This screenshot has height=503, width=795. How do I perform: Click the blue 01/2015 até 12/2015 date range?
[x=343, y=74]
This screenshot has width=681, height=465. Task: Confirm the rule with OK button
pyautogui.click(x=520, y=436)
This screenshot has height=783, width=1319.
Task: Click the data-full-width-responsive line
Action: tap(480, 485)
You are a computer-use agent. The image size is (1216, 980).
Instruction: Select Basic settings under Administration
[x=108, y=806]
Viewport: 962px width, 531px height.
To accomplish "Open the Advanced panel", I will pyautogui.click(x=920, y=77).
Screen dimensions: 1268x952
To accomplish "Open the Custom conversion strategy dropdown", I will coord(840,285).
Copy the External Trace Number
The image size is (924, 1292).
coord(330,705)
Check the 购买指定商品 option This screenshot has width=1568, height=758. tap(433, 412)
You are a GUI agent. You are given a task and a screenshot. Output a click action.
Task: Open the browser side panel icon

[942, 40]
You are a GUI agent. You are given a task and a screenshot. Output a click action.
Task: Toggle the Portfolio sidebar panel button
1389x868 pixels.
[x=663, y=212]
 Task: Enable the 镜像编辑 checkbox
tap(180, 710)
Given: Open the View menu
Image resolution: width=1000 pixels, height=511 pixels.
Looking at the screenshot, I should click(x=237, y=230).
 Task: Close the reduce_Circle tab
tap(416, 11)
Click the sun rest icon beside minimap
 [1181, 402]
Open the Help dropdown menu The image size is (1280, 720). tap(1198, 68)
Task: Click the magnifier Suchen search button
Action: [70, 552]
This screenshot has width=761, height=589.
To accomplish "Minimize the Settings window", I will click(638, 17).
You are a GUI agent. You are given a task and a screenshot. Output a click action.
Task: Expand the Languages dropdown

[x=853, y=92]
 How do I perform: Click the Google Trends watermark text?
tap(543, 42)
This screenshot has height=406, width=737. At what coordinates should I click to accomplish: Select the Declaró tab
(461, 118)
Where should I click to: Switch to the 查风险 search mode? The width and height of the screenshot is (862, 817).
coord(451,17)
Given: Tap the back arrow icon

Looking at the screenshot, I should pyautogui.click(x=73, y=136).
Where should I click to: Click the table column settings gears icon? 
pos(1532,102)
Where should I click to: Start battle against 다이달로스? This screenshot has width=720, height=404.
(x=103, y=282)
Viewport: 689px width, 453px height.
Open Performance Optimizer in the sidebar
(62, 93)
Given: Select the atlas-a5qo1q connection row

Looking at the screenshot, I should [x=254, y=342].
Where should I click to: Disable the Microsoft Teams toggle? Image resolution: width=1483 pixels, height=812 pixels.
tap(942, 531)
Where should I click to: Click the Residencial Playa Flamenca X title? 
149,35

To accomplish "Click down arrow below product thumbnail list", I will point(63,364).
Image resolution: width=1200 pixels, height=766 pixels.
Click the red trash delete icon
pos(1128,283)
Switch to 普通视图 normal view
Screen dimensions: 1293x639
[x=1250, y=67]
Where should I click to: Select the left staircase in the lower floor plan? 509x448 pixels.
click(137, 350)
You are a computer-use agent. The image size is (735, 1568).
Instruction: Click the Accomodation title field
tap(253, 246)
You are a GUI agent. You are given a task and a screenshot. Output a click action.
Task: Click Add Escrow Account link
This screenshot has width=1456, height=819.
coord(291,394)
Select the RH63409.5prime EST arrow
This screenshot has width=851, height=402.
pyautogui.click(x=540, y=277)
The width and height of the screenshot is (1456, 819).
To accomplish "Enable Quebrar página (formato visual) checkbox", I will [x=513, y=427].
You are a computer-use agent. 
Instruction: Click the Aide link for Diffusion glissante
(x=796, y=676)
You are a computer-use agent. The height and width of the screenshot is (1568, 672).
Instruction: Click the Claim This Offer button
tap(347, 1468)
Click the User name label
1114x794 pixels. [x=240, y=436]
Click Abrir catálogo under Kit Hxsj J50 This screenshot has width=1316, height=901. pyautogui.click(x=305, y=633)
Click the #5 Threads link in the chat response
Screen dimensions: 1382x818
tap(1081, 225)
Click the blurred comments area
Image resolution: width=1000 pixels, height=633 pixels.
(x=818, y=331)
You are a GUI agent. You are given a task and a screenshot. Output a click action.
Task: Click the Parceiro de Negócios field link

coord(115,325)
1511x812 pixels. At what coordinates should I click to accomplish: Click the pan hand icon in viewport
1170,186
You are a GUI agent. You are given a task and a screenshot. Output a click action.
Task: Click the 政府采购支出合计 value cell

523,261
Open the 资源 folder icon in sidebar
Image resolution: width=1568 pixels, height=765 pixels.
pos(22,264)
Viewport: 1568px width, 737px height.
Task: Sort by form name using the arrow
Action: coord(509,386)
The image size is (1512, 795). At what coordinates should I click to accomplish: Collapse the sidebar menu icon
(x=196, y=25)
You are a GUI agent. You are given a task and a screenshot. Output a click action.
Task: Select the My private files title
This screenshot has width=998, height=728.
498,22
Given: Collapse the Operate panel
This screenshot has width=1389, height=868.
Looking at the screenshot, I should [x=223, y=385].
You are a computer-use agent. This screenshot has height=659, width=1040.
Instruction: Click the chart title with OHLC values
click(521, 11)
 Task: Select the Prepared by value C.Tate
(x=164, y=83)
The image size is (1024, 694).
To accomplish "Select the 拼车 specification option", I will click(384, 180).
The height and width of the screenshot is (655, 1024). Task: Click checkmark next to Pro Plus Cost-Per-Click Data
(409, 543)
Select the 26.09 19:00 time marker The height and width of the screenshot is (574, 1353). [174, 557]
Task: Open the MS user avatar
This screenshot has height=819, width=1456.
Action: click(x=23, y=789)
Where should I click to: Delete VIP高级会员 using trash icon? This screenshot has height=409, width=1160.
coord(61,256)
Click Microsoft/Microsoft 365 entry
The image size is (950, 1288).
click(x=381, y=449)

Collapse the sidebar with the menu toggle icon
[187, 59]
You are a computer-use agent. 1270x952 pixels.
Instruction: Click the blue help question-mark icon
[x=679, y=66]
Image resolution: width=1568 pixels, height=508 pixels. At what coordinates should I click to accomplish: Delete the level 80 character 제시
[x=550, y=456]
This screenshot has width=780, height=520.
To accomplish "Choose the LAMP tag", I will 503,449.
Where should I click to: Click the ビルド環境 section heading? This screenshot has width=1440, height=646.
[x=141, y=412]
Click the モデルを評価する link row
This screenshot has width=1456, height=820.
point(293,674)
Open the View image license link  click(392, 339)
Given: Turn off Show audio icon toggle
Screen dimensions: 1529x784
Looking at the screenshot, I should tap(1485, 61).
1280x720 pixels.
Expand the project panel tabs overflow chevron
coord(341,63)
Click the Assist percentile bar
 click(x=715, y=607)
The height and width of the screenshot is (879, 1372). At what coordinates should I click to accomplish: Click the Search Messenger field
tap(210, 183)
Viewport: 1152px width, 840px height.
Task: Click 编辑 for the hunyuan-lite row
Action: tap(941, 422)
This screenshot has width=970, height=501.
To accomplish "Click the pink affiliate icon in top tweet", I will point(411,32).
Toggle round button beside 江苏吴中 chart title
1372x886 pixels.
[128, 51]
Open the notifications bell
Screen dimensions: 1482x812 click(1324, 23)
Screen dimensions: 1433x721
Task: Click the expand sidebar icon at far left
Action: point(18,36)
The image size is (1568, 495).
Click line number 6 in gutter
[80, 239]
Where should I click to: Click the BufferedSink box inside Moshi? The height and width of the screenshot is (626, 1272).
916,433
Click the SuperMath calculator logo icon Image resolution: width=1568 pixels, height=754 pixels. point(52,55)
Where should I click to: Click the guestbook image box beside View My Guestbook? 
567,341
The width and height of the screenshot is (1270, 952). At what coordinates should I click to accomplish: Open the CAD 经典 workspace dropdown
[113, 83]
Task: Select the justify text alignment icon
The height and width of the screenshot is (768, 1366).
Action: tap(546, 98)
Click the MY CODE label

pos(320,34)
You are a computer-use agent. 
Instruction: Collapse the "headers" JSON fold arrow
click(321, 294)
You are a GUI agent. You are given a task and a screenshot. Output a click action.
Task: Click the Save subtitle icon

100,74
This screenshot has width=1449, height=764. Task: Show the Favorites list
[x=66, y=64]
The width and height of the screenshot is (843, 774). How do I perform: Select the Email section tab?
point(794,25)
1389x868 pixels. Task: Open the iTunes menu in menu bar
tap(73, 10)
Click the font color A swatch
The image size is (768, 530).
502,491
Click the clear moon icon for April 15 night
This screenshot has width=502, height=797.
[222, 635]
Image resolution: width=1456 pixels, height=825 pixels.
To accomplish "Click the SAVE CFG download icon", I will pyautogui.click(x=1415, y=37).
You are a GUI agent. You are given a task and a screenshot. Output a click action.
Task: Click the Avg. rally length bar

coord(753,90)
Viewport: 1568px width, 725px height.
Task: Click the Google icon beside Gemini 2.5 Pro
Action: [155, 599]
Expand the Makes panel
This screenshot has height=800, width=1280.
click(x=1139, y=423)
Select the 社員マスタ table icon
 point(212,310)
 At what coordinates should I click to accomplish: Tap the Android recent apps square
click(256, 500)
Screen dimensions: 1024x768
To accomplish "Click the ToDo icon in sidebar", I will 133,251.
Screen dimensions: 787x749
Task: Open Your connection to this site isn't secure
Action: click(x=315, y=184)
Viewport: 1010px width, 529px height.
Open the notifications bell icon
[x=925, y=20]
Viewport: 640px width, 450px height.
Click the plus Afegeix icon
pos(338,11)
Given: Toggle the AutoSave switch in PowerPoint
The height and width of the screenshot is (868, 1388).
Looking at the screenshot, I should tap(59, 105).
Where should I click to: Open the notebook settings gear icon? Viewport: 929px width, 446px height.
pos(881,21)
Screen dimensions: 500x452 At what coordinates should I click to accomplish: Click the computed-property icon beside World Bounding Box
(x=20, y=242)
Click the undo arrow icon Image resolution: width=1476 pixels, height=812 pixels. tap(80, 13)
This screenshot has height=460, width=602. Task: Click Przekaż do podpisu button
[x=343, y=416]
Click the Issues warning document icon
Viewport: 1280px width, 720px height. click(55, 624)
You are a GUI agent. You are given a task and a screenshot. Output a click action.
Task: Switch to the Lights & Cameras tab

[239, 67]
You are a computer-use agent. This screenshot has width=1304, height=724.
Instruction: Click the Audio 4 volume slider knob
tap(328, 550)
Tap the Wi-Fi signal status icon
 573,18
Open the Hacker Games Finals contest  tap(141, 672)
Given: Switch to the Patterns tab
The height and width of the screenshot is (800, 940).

▸ Problem requirements
Render the stretch from the line containing "has width=1304, height=724." through the end of the items as a JSON list of strings, one string per line, leaving out blank lines.

▸ Exercise solution
[
  "You are a computer-use agent. This screenshot has width=1304, height=724.",
  "Instruction: Click the Audio 4 volume slider knob",
  "tap(328, 550)",
  "Tap the Wi-Fi signal status icon",
  " 573,18",
  "Open the Hacker Games Finals contest  tap(141, 672)",
  "Given: Switch to the Patterns tab",
  "The height and width of the screenshot is (800, 940)."
]